PANGKALPINANG – Di tengah derasnya terpaan isu liar di media sosial, Gubernur Kepulauan Bangka Belitung, Hidayat Arsani justru menunjukkan kelas kepemimpinan yang sesungguhnya. Bukan dengan klarifikasi panjang, melainkan dengan prestasi nyata.
Di bawah kepemimpinannya, Pemerintah Provinsi Kepulauan Bangka Belitung berhasil meraih Piagam Penghargaan Anti Korupsi dari Komisi Pemberantasan Korupsi Republik Indonesia. Penghargaan ini merupakan sebuah pengakuan nasional atas komitmen kuat dalam membangun tata kelola pemerintahan yang bersih, transparan, dan akuntabel.
Penghargaan ini bukan sekadar simbol, melainkan validasi independen bahwa sistem pemerintahan di Babel berjalan di jalur yang benar bebas dari praktik korupsi, kolusi, dan nepotisme (KKN).

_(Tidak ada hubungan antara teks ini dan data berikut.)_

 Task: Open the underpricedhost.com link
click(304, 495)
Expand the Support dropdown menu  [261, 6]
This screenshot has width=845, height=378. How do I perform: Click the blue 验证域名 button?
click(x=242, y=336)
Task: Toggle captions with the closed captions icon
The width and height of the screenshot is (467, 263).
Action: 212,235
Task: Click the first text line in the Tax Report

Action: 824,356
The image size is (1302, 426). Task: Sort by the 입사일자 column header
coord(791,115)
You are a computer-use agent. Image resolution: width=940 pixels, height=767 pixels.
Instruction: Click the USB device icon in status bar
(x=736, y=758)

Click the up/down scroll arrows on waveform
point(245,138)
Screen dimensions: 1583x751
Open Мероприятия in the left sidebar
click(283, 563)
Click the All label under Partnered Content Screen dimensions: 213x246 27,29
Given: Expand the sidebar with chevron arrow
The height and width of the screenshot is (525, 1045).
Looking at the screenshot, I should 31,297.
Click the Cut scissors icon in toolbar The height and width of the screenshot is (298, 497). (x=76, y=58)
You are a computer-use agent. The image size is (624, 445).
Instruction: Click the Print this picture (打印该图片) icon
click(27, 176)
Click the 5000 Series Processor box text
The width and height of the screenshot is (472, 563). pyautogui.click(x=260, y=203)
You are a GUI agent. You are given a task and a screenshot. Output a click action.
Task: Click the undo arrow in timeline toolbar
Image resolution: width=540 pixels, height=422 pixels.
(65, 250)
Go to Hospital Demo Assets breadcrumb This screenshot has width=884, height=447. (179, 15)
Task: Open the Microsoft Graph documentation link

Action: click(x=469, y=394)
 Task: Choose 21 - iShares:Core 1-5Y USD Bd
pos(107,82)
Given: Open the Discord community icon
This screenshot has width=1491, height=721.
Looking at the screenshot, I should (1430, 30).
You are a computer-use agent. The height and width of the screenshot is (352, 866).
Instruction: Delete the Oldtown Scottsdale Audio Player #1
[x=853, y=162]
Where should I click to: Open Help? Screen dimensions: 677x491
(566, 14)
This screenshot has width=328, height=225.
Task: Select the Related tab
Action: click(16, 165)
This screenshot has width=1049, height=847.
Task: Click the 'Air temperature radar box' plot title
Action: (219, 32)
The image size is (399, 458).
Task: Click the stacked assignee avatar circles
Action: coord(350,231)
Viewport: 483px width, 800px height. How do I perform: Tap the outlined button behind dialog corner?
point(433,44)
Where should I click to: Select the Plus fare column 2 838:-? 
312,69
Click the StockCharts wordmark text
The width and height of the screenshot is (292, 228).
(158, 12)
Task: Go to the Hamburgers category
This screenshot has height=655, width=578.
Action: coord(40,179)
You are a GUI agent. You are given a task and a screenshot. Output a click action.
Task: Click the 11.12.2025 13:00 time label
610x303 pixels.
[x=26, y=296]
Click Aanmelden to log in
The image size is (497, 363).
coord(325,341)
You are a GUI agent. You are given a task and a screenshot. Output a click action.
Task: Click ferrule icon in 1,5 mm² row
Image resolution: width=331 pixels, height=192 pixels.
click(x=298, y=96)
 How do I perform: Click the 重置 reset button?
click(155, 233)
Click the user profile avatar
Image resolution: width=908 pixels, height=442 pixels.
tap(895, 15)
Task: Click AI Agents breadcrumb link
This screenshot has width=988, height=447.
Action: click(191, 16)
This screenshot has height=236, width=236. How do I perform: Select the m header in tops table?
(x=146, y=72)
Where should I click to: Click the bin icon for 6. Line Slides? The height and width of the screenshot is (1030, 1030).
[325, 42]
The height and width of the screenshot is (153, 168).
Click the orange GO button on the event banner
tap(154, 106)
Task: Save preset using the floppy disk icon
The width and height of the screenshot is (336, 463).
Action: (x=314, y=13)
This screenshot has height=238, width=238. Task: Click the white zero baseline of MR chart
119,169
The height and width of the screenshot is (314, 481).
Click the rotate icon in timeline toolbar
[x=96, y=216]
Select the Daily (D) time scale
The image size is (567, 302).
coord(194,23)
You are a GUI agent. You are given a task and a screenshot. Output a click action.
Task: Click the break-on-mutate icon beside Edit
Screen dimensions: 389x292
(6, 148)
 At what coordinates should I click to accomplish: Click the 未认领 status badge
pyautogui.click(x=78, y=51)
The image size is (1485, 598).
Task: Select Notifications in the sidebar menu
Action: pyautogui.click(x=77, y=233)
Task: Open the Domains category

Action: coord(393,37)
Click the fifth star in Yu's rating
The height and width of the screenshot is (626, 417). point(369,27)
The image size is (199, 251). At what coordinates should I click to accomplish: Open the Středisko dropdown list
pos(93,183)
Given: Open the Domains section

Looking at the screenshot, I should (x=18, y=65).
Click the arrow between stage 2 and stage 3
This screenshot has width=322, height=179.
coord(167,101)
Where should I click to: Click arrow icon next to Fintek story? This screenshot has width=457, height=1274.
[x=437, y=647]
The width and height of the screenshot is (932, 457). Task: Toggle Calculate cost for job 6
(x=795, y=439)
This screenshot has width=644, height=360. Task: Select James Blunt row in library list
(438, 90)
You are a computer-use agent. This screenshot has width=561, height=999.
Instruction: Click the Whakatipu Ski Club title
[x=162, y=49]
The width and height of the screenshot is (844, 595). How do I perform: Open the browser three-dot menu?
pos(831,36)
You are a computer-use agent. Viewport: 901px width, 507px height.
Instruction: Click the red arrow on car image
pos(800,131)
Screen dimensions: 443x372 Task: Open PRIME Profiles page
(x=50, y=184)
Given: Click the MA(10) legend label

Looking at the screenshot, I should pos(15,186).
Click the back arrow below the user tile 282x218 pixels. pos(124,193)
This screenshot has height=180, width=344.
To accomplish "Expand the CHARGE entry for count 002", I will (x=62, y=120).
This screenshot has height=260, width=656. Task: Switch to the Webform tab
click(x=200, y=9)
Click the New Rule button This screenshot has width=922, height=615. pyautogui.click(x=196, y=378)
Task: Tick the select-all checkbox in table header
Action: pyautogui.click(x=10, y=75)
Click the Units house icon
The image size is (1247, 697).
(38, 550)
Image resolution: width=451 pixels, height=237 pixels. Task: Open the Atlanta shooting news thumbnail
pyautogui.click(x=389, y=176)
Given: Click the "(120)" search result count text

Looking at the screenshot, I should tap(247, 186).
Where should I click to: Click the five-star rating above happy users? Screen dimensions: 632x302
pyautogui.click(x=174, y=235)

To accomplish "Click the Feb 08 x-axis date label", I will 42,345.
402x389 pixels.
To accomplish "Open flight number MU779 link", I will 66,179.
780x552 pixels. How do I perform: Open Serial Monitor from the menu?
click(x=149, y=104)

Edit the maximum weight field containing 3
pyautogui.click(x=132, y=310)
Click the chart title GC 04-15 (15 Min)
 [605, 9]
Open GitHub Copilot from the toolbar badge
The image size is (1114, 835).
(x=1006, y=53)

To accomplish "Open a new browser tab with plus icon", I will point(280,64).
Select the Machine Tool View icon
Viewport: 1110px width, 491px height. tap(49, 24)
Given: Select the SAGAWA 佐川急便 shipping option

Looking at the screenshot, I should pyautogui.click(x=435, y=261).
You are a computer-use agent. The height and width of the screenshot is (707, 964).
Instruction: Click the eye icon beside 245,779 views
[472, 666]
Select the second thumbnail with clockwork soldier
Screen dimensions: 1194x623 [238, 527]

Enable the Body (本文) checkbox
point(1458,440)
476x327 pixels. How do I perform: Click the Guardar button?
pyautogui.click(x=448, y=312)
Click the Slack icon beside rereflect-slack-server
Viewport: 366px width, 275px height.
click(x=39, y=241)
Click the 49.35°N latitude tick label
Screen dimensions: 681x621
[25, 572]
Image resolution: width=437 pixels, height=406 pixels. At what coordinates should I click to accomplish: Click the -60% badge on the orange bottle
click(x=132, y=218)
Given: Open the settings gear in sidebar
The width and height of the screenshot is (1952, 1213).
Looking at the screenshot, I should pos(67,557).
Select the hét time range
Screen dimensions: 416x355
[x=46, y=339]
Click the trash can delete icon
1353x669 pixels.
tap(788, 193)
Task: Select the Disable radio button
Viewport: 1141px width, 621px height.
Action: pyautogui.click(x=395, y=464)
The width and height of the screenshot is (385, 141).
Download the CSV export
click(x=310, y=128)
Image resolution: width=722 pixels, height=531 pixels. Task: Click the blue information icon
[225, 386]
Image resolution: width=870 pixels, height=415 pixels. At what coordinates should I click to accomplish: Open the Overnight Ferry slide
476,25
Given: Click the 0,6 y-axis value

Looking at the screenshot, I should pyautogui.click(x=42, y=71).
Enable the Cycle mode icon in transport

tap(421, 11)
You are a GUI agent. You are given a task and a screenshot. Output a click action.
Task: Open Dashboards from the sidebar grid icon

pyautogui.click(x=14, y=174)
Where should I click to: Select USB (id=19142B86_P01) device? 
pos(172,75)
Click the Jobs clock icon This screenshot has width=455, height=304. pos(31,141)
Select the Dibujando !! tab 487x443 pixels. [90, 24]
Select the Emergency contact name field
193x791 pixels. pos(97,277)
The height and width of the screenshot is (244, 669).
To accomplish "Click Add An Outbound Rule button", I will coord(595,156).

Capaian ini menjadi semakin bermakna karena diraih di tengah maraknya berbagai isu tidak benar (hoaks) yang beredar di media sosial dan mencoba menyerang citra kepemimpinan. Namun, alih-alih terpengaruh, Hidayat Arsani memilih untuk tetap fokus bekerja.
“Penghargaan ini adalah bukti nyata bahwa kami bekerja untuk rakyat, bukan untuk kepentingan pribadi. Biarkan isu liar berhembus, karena kerja nyata dan integritas yang akan menjawab segalanya,” tegas Hidayat.
Keberhasilan ini juga menjadi cerminan kuat dari soliditas dan kinerja seluruh perangkat daerah di lingkungan Pemerintah Provinsi Kepulauan Bangka Belitung. Mulai dari perencanaan, penganggaran, hingga pengawasan, seluruh lini bergerak dalam satu visi menghadirkan pemerintahan yang bersih dan melayani.